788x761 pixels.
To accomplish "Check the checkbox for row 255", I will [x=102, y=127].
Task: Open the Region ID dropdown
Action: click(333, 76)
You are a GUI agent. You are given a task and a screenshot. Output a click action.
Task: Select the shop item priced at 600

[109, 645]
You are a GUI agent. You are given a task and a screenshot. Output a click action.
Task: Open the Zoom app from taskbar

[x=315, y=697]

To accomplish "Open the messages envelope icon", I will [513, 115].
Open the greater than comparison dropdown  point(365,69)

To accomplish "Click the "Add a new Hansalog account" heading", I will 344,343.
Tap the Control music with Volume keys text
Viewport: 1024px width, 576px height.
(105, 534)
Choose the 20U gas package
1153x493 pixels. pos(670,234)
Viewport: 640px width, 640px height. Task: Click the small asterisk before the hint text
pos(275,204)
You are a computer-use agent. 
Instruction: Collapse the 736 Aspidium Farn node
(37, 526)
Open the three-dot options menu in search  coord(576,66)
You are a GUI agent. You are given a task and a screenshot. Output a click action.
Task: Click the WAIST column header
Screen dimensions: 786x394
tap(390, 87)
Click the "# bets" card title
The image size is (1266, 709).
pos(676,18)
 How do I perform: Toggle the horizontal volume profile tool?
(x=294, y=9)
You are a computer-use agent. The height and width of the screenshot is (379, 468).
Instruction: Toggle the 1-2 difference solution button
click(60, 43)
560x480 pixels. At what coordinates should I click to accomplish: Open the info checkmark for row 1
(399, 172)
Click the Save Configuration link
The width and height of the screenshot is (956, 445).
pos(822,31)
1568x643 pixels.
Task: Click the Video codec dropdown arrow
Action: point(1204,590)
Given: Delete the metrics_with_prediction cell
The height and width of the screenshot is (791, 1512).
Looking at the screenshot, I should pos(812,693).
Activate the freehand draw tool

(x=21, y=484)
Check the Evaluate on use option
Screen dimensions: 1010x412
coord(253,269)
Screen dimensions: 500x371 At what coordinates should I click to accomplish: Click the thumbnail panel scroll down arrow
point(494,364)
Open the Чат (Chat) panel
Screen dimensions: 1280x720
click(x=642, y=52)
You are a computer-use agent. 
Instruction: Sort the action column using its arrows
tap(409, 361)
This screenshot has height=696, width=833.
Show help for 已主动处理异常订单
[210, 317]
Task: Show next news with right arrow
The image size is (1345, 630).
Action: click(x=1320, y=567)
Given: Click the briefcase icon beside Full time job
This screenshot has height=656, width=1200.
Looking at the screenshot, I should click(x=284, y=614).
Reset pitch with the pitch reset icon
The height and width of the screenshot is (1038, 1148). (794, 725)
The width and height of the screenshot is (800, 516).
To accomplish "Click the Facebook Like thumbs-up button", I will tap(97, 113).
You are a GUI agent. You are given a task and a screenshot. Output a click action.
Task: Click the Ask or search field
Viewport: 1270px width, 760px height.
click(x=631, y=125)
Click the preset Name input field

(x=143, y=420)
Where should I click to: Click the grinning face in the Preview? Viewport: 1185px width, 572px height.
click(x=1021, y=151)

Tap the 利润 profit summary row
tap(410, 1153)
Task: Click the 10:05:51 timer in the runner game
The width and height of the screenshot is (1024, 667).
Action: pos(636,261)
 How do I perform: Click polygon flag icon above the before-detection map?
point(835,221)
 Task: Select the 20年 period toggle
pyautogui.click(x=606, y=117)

#### Problem description:
Without leaving anything out, quote all the data.

#### Exercise answer:
788x761 pixels.
To accomplish "Check the checkbox for row 255", I will [x=102, y=127].
Task: Open the Region ID dropdown
Action: click(333, 76)
You are a GUI agent. You are given a task and a screenshot. Output a click action.
Task: Select the shop item priced at 600

[109, 645]
You are a GUI agent. You are given a task and a screenshot. Output a click action.
Task: Open the Zoom app from taskbar

[x=315, y=697]

To accomplish "Open the messages envelope icon", I will [513, 115].
Open the greater than comparison dropdown  point(365,69)

To accomplish "Click the "Add a new Hansalog account" heading", I will 344,343.
Tap the Control music with Volume keys text
Viewport: 1024px width, 576px height.
(105, 534)
Choose the 20U gas package
1153x493 pixels. pos(670,234)
Viewport: 640px width, 640px height. Task: Click the small asterisk before the hint text
pos(275,204)
You are a computer-use agent. 
Instruction: Collapse the 736 Aspidium Farn node
(37, 526)
Open the three-dot options menu in search  coord(576,66)
You are a GUI agent. You are given a task and a screenshot. Output a click action.
Task: Click the WAIST column header
Screen dimensions: 786x394
tap(390, 87)
Click the "# bets" card title
The image size is (1266, 709).
pos(676,18)
 How do I perform: Toggle the horizontal volume profile tool?
(x=294, y=9)
You are a computer-use agent. The height and width of the screenshot is (379, 468).
Instruction: Toggle the 1-2 difference solution button
click(60, 43)
560x480 pixels. At what coordinates should I click to accomplish: Open the info checkmark for row 1
(399, 172)
Click the Save Configuration link
The width and height of the screenshot is (956, 445).
pos(822,31)
1568x643 pixels.
Task: Click the Video codec dropdown arrow
Action: point(1204,590)
Given: Delete the metrics_with_prediction cell
The height and width of the screenshot is (791, 1512).
Looking at the screenshot, I should pos(812,693).
Activate the freehand draw tool

(x=21, y=484)
Check the Evaluate on use option
Screen dimensions: 1010x412
coord(253,269)
Screen dimensions: 500x371 At what coordinates should I click to accomplish: Click the thumbnail panel scroll down arrow
point(494,364)
Open the Чат (Chat) panel
Screen dimensions: 1280x720
click(x=642, y=52)
You are a computer-use agent. 
Instruction: Sort the action column using its arrows
tap(409, 361)
This screenshot has height=696, width=833.
Show help for 已主动处理异常订单
[210, 317]
Task: Show next news with right arrow
The image size is (1345, 630).
Action: click(x=1320, y=567)
Given: Click the briefcase icon beside Full time job
This screenshot has height=656, width=1200.
Looking at the screenshot, I should click(x=284, y=614).
Reset pitch with the pitch reset icon
The height and width of the screenshot is (1038, 1148). (794, 725)
The width and height of the screenshot is (800, 516).
To accomplish "Click the Facebook Like thumbs-up button", I will tap(97, 113).
You are a GUI agent. You are given a task and a screenshot. Output a click action.
Task: Click the Ask or search field
Viewport: 1270px width, 760px height.
click(x=631, y=125)
Click the preset Name input field

(x=143, y=420)
Where should I click to: Click the grinning face in the Preview? Viewport: 1185px width, 572px height.
click(x=1021, y=151)

Tap the 利润 profit summary row
tap(410, 1153)
Task: Click the 10:05:51 timer in the runner game
The width and height of the screenshot is (1024, 667).
Action: pos(636,261)
 How do I perform: Click polygon flag icon above the before-detection map?
point(835,221)
 Task: Select the 20年 period toggle
pyautogui.click(x=606, y=117)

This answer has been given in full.